“Mamãe, eu não gosto da minha cor, não gosto do meu cabelo”. A frase parece bastante comum, mas na casa da professora de Ciências, Sylvia Batista, soou como uma marca latente no coração dela.
A confissão é da Ananda, filha de Sylvia. A pequena, hoje com 4 anos de idade, tinha 3 quando começou a perceber seus traços de negritude. A mãe acredita que foi o contato com outras crianças na escola que fez a filha se sentir diferente.
Sylvia Batista
Mãe de Ananda
"Eu falava: ‘ah, meu pai do céu, porque ela está falando isso?’. Fiquei impactada. Lembrei de angústia que passei por causa dessas questões quando eu era criança"
Com muito diálogo, a professora ensinou a filha que a individualidade é a marca registrada da sua humanidade. Também com a ajuda da internet, apresentou vídeos que exaltavam os cabelos, a pele, a cultura e a ciência idealizada pelo povo negro.
“Fico pensando ‘como será na escola?’ Geralmente, ela me conta tudo de lá. Penso que, se houver alguma questão de discriminação, ela vai ser muito mais forte e mais livre do que eu fui na idade dela”, pontua.
O mecanismo está funcionando. Sylvia conta que Ananda criou uma outra relação com o cabelo e com o tom da pele dela.
“Hoje ela até pede para lavar o cabelo para ganhar mais volume. Acho uma graça, mas todo dia eu e o pai dela lidamos com o desafio da criação nesta realidade racista que vivemos”, desabafa.
RESSIGNIFICANDO A ESCOLA
Filho de uma família que sempre discutiu questões raciais, o artista e educador Winny Rocha, de 30 anos, lembra da recepção que teve na escola quando criança.
Winny Rocha
Educador
"O contato que a gente tem com a escola é momento. Com outros iguais, negras e não negras, é que a gente é questionado e começa a reavaliar o que é ser negro. É o espaço de confronto que coloca a gente em xeque para pensar racialmente"
E hoje, enquanto educador, ele pensa a escola como um lugar de acolher as crianças e a juventude preta, transformando a sala de aula em um lugar de potencialidade.
Se a escola, em algum momento, foi esse lugar agressivo para mim, hoje tento contribuir para que ela seja esse espaço acolhedor para outras crianças negras.

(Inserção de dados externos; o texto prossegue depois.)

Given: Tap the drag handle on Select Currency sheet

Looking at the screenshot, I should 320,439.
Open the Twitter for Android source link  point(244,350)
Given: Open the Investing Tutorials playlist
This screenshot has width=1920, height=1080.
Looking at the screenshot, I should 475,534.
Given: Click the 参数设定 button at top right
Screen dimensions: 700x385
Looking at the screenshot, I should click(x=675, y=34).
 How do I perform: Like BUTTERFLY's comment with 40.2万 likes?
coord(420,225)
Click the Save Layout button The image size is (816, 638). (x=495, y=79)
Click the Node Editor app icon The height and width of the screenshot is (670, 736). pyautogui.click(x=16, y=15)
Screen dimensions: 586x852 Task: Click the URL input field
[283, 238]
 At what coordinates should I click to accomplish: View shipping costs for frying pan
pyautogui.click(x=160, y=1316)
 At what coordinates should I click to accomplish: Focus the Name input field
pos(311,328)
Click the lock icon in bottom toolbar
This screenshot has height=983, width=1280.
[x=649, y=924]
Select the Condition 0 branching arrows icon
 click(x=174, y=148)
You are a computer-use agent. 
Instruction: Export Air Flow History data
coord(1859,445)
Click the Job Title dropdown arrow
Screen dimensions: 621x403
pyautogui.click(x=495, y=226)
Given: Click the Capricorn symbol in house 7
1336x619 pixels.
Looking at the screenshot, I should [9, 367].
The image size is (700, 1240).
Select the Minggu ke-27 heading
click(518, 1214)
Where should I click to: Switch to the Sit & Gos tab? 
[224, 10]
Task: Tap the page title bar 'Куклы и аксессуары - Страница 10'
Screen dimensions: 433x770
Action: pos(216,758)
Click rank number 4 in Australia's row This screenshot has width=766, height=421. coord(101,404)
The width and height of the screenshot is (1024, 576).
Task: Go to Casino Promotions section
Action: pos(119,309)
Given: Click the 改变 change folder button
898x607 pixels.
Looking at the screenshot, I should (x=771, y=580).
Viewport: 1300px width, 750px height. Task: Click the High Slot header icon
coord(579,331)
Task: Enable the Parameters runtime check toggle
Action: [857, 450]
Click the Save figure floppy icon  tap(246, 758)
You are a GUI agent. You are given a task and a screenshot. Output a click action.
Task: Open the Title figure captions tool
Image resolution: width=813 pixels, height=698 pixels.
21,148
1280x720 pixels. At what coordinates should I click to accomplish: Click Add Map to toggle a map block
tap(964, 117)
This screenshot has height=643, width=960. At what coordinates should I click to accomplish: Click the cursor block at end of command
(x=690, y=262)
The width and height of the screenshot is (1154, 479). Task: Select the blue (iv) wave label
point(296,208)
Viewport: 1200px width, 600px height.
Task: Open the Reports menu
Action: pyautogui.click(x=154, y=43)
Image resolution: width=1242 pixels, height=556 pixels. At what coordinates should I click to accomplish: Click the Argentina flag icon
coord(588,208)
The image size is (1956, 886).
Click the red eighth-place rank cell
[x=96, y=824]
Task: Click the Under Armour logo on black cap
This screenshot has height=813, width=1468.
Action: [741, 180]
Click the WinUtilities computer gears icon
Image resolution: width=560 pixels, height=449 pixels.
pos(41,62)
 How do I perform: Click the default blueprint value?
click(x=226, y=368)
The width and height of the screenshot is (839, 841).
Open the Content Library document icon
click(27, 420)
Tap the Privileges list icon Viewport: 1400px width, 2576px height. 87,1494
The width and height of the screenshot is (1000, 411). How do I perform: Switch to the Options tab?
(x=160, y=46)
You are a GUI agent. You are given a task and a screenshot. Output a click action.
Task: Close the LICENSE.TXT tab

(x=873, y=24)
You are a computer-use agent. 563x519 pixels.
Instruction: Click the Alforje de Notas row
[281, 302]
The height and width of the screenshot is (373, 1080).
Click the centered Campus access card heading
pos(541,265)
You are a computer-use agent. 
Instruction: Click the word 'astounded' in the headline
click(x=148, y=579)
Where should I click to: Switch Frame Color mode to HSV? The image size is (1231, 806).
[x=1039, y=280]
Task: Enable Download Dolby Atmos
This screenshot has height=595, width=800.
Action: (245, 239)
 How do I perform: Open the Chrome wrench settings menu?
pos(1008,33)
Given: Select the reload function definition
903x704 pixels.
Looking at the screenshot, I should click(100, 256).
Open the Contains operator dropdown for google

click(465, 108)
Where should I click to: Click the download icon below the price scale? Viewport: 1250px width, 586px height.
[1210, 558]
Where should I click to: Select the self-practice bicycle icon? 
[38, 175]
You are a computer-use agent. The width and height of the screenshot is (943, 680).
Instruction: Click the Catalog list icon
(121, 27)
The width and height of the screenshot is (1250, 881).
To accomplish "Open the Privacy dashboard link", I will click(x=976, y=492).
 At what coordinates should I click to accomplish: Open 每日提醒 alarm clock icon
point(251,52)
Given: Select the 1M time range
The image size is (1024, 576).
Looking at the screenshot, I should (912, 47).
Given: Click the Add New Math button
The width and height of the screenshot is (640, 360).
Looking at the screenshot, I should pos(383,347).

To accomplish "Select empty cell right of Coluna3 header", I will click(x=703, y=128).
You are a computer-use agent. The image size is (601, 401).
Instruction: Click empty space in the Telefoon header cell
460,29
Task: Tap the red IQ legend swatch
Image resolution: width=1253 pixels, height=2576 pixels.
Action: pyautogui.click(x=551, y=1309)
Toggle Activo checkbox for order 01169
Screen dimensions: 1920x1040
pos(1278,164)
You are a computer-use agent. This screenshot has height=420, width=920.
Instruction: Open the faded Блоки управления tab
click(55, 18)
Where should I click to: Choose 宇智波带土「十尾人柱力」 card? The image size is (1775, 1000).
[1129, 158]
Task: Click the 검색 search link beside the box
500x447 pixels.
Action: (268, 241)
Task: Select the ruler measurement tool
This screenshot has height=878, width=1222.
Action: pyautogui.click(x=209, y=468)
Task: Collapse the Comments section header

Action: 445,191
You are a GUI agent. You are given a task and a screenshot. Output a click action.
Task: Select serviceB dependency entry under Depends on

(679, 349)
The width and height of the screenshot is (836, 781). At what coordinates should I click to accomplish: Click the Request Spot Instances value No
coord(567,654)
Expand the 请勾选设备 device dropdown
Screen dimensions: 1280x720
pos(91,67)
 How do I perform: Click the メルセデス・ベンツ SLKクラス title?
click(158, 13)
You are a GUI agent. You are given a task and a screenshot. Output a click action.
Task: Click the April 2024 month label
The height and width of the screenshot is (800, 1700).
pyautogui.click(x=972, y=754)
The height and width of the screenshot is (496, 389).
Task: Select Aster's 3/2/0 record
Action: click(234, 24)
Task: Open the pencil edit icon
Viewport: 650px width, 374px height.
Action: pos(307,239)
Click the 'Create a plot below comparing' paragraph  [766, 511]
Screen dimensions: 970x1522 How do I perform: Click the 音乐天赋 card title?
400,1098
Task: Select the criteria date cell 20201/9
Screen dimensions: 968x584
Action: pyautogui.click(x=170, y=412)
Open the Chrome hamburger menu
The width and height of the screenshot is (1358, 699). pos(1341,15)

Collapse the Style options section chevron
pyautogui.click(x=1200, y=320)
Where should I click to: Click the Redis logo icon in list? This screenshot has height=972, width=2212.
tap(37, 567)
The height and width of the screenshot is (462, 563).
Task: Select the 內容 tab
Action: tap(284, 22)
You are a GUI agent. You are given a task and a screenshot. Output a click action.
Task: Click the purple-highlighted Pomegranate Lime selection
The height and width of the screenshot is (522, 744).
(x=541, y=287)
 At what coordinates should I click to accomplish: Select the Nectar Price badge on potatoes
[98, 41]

LEI DEVERIA GARANTIR ENSINO AFRO
Em uma avaliação da educação oferecida no Brasil, a professora doutora Marluce Leila Simões lembra da lei 10.639, de 9 de janeiro de 2003, que incluiu o dia 20 de novembro no calendário escolar. O texto também tornou obrigatório o ensino sobre História e Cultura Afro-Brasileira nas instituições de ensino.
Além da experiência na docência, Marluce é membro do Núcleo de Estudos Afro-Brasileiros (Neab/Ufes). Ela observa que as escolas ainda têm professores que não apresentam materiais com a representatividade do povo brasileiro.
“Estuda-se muito sobre a Europa e pouco sobre a diáspora africana, sobre a história de heróis e heroínas negros e da cultura, que não se resume a feijoada ou a que negro é bom no atletismo. Ninguém sabe que o Túnel Rebouças foi construído por engenheiros negros, por exemplo", acrescenta.
Para a especialista em Educação, as crianças precisam conhecer o legado positivo de que ser negro é ser descendente de africanos que produziram ciência e tecnologia para o mundo, e não de escravizados.
“Assim, a criança branca vai ver a criança negra com mais respeito, de forma mais valorizada, e a criança negra vai se ver representada em todos esses conhecimentos por meio de textos, histórias, memória, biografias, reis e rainhas", afirma.